Stage one

Uterine contractions begin and the foal turns from lying on its back to lying on its stomach, with its head between its two front legs. This is a normal presentation.

Stage one can last anywhere from 20 minutes to several hours. At the end of the first stage, the mare’s water breaks.

Stage two

The release of fluid at the beginning of stage two lubricates the mare and triggers stronger contractions. The mare might get up once or twice during this stage of labour, but usually is lying on her side to push.

Wearing a long glove, check the presentation resembles a diving position, with front feet first, one slightly ahead of the other, hooves down, followed closely by the nose, head, neck and shoulders. If your foal is slightly off, don’t panic. Your mare will instinctively know something is not right and may get down and roll to fix the position of the foal.

After the waters break, the foaling process should only take about 15 minutes.

Once the foal is delivered, don’t pull it clear of the mare. Leave the hind legs in the mare a little longer as the last bit of blood is coming through the umbilical cord is really important for the foal.

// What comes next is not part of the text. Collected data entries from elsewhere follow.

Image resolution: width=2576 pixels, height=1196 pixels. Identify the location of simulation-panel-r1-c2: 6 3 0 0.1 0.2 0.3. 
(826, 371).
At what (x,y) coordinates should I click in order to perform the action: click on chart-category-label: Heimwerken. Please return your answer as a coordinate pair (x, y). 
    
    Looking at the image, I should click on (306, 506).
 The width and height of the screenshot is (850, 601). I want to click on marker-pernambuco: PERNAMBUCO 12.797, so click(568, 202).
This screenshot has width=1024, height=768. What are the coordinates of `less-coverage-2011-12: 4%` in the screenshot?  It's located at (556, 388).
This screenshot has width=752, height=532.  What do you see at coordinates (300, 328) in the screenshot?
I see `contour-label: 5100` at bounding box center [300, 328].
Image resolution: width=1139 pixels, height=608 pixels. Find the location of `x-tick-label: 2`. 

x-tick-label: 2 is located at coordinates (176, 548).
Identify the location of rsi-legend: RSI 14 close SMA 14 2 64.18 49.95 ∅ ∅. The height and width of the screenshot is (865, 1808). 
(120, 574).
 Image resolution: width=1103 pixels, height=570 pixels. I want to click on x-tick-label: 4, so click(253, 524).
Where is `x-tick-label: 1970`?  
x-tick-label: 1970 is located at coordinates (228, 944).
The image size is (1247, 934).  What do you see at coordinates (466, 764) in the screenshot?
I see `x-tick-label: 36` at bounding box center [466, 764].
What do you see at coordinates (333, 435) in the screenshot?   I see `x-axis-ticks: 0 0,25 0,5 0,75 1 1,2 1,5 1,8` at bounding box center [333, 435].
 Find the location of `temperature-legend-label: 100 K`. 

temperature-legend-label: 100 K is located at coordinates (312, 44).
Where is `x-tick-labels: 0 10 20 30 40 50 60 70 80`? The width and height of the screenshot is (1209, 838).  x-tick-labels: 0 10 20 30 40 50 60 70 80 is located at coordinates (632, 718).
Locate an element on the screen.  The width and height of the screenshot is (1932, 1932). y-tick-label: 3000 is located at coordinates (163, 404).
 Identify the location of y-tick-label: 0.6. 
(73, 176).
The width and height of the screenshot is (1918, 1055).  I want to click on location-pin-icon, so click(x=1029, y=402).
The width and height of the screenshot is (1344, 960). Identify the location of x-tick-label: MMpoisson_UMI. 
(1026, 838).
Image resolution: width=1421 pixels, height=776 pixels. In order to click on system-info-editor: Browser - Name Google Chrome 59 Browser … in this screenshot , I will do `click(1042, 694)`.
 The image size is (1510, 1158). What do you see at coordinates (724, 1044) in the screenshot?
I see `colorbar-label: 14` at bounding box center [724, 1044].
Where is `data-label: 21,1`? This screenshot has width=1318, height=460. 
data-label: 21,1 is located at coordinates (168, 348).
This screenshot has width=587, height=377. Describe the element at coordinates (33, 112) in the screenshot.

The foal should be delivered within 30 minutes of the waters breaking, or it is in danger of dying.

Leaving the umbilical cord attached at this point can help to allow a substantial amount of blood to be transferred from the placenta to the foal.

Stage three

The placenta is usually passed within 30 minutes of delivery, and should be passed within three hours. If the membranes are retained any longer than four hours the risk of infection is high and veterinary assistance should be sought immediately.

The placenta should be tied up with twine to keep it from being stepped on, or from becoming entangled in the mare’s hind legs. Retain the placenta. If there are any tears or a part missing it is important to get a vet out to your mare as soon as possible.